Hace unos días apareció un encabezado de prensa  referido a los cambios de hábitos de los dominicanos ante el incremento de la violencia en las calles. Ciertamente sería un tema de estudio si tuviéramos  organismos competentes interesados en el flagelo mundial que la OPS ha definido como epidemia y declarado un problema de salud pública, dispuestos a tomar ese diagnóstico  para acciones concretas.

Pero la realidad es que desde hace unos años hemos ingresado en una especie de automatismo social en donde los organismos estatales han pasado a ser incompetentes para dar respuesta a los problemas nacionales, y no por falta de recursos sino por apatía y ausencia de planes.  Quien esto escribe lleva ya más  de diez años con un proyecto de mitigación de la conducta  violenta, buscando a quién regalarlo.

La  conducta colectiva ha dado un vuelco y afecta no sólo al individuo,  al núcleo familiar, al desempeño laboral, sino a la vida social en general. Perjudica también a la economía. Un sujeto en estado permanente de estrés con rasgos paranoides inducidos por el clima de inseguridad, tendrá un bajo rendimiento en sus obligaciones. El impacto de la violencia en el PIB es un tema pendiente. Mermado el desempeño, incrementado los índices de hospitalización, desintegrada la familia y aumentada la orfandad, habrá incremento del gasto.

Todos estos elementos son indicadores de una variable fatal para una nación; se trata de la anomia social, tema al cual nos hemos referido en otros artículos.  Y es ahí donde la cuestión empieza a enrarecerse. Siendo uno de los más visibles componentes de la anomia la ausencia de un régimen de consecuencia, y agregando a la violencia sin freno falta de planes, carencia de autoridad y miedo, la conducta colectiva desciende, por caída libre,  a la turba y el linchamiento.

Los delincuentes, con acceso a armas de fuego, nuevas estrategias de asalto, conducta psicopática de impiedad y desprecio a la vida, y unido a esto los “ciudadanos” “organizando”   violencia reactiva azuzada y justificada por opinantes sin formación en ciencias sociales, van gestando una guerra  de baja frecuencia.
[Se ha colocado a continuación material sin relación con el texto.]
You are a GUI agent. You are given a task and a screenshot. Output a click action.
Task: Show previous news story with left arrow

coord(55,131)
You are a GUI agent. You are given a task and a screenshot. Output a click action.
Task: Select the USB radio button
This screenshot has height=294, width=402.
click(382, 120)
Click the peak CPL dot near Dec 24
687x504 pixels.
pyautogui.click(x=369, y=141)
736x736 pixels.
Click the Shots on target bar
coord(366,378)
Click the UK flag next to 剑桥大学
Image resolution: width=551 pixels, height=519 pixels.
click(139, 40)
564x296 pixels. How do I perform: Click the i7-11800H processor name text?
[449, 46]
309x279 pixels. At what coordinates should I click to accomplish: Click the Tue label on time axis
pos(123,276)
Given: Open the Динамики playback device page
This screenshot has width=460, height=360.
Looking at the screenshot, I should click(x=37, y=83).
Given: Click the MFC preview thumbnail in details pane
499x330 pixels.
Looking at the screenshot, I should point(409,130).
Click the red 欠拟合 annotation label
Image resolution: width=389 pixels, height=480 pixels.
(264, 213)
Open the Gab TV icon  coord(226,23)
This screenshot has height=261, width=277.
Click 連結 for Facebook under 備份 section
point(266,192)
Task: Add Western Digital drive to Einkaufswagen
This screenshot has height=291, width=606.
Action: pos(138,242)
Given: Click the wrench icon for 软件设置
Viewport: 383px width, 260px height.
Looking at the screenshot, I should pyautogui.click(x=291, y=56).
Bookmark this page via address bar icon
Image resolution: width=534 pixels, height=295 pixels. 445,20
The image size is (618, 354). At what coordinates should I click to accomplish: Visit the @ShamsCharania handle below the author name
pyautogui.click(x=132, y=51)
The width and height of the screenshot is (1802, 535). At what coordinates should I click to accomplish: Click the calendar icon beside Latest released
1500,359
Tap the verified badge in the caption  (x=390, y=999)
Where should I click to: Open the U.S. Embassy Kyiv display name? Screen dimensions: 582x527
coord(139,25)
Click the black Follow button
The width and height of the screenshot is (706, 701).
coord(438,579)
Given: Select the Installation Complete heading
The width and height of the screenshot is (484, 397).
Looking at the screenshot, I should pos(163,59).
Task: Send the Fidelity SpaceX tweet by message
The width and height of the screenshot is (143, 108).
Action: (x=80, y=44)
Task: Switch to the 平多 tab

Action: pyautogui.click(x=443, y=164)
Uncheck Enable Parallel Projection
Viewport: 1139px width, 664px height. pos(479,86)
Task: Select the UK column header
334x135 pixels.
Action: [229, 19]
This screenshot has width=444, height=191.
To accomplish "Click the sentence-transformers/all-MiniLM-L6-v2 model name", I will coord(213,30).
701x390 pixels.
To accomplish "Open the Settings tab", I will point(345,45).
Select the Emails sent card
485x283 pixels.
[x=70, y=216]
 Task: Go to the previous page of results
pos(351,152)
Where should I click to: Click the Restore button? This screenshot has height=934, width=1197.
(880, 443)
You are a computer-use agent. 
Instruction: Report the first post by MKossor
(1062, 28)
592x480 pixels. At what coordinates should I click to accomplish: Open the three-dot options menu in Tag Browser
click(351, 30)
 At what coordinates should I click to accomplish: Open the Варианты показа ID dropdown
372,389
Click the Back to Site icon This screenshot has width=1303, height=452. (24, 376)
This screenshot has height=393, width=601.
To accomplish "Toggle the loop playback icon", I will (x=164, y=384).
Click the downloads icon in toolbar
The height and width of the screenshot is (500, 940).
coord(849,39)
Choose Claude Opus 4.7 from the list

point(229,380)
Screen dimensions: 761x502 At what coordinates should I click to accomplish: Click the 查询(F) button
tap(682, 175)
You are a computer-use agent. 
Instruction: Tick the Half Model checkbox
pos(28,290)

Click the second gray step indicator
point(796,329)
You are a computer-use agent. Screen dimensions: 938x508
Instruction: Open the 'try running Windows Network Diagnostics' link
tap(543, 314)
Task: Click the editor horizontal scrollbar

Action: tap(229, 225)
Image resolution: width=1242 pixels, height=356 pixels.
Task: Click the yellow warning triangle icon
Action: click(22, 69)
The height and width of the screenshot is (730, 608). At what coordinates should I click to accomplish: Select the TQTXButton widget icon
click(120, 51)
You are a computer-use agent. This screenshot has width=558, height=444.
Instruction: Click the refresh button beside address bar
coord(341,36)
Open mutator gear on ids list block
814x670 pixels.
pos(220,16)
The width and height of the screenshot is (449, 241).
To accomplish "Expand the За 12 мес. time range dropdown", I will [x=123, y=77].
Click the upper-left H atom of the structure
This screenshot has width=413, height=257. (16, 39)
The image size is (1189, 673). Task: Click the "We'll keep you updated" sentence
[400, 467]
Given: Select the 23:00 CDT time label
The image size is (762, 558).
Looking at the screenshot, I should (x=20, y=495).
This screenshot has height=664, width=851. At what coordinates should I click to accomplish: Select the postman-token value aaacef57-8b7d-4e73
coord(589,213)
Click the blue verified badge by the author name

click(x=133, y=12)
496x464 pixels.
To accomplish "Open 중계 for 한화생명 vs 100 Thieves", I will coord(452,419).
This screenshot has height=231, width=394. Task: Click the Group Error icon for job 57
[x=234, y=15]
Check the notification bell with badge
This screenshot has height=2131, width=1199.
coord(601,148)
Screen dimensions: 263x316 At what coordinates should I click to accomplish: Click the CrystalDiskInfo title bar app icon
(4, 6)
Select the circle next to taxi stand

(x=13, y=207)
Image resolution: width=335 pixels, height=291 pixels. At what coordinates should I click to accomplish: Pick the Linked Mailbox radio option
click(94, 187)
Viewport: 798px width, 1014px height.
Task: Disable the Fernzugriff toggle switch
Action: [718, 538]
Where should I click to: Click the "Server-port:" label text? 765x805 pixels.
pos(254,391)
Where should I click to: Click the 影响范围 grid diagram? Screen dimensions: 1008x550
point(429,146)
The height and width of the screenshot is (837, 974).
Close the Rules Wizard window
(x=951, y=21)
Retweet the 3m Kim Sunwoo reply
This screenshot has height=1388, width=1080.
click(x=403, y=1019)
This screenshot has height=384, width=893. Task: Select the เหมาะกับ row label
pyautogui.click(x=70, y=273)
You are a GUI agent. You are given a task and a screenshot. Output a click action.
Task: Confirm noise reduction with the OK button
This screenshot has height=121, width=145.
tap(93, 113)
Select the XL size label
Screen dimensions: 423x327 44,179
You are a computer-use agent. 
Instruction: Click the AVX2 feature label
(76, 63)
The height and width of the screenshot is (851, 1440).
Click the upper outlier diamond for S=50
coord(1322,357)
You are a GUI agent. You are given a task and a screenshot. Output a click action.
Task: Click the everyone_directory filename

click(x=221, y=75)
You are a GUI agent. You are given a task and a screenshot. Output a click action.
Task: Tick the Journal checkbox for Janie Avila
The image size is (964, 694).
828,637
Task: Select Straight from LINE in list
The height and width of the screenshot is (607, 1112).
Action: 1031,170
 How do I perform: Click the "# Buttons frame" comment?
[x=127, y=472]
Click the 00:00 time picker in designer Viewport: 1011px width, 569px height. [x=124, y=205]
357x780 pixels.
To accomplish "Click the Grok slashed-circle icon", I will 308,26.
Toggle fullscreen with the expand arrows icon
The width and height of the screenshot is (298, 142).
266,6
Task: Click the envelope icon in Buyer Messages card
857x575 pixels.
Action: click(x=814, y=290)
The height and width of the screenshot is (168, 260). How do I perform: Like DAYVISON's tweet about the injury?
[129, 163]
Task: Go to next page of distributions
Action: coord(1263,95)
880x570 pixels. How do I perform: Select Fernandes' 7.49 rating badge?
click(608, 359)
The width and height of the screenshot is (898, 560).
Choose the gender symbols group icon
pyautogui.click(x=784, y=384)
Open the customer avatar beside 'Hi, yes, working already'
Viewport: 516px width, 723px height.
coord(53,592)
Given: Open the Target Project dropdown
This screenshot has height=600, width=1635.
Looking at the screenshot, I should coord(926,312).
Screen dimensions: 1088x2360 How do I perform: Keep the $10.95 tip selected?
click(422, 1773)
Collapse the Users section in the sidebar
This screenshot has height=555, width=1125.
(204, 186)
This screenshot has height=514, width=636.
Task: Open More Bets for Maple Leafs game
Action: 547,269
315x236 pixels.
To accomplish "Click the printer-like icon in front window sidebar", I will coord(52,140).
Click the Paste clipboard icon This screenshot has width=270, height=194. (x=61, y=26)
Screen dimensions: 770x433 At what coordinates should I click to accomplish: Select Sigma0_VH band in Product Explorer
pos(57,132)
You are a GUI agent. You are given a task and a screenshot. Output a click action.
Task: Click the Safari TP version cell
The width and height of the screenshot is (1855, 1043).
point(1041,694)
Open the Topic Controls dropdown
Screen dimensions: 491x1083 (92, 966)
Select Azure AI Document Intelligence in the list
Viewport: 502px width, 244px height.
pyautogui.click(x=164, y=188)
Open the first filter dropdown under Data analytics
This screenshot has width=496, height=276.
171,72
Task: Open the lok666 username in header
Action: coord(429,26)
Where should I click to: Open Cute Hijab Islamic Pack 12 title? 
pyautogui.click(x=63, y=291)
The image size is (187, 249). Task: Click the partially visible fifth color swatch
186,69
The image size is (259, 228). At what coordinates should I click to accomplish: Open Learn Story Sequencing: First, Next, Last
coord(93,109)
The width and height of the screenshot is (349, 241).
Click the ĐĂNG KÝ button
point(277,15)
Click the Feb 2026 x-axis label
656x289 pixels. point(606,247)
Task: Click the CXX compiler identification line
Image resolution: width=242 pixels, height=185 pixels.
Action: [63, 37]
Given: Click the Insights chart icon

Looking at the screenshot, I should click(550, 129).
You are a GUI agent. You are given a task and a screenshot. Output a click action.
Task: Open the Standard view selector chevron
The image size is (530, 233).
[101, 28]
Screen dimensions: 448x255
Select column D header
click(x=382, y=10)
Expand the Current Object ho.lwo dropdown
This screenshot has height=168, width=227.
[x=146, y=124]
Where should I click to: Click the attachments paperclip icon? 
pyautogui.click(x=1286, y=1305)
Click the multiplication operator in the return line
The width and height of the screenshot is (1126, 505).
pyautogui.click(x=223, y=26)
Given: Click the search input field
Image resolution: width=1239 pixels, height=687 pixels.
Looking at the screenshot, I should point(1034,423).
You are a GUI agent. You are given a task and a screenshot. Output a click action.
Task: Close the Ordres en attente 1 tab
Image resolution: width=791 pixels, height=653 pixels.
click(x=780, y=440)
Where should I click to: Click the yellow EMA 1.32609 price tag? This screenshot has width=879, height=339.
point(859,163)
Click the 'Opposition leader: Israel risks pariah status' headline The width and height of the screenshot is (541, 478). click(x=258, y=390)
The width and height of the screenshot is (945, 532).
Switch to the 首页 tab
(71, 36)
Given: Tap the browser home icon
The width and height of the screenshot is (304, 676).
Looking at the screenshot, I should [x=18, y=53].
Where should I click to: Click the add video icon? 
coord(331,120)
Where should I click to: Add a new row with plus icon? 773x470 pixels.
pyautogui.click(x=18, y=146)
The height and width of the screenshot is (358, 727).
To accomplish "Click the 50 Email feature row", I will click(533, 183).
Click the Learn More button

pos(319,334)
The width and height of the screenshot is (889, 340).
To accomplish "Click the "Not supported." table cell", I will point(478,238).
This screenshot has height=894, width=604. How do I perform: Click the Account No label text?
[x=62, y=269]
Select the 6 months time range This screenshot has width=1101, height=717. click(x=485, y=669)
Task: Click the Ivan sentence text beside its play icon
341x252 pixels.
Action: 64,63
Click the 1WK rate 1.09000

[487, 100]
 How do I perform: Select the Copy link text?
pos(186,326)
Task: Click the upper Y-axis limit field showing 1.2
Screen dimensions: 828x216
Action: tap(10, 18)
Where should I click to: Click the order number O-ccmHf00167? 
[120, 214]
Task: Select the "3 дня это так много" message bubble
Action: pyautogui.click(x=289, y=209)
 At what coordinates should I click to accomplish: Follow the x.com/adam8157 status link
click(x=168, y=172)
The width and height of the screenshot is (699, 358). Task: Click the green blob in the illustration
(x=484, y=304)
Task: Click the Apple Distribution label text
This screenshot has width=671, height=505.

La energía social sin objetivos, la masa sin cantera que canta Silvio Rodríguez, elicita conductas  reactivas atribuibles a un invisible yo colectivo donde se solapa la frustración de los individuos, las bajas pasiones, el miedo, la desesperanza, mientras los administradores de las instituciones estatales se pasan todos los días del año en politiquería barata.

La necesidad de responder a la agresión real que representa la escalada  delincuencial puede estar seguida de respuestas individuales a situaciones imaginarias, lo que aumentaría el peligro y la ansiedad.  El grupo amorfo no es una sociedad. El individuo ingresa a la cultura por vía de la represión de sus pulsiones primarias, pero éstas se desencadenan cuando el sujeto se disuelve en la turba y da rienda suelta a su primitivismo dormido.

Las autoridades no deben cruzarse de brazos y dejar que la horda sustituya a la sociedad organizada.  Urge una respuesta a todas las manifestaciones asociales. Para ello el primer paso es el cumplimiento de las leyes que nos cohesionan.

No es posible pensar un grupo humano sin que tengan en común normas de conducencia. Antes que proponer la violencia reactiva como respuesta a la delincuencia debemos escuchar a los especialistas en seguridad que hace rato nos reclaman la especialización de la policía.

Si cualquier ciudadano puede ejercer “justicia” la inseguridad aumentaría de manera exponencial, todo sujeto armado podría realizar su propio juicio sumario, hasta el vecino sería un riesgo. Acontecimientos trágicos en países donde las armas se adquieren en los supermercados, nos advierten que el desarme es lo racional, identificando primero el trasiego ilegal.

Hablamos demasiado sobre el tema sin que se vislumbre un plan real contra los indicadores de la delincuencia y las demás formas de crimen. Por el contrario, construimos cada día una sociedad violenta que aún no alcanza su punto de ebullición, pero podríamos levantarnos un día y lamentarnos por lo irrecuperable.   Construyamos hoy el orden en el que merecemos vivir.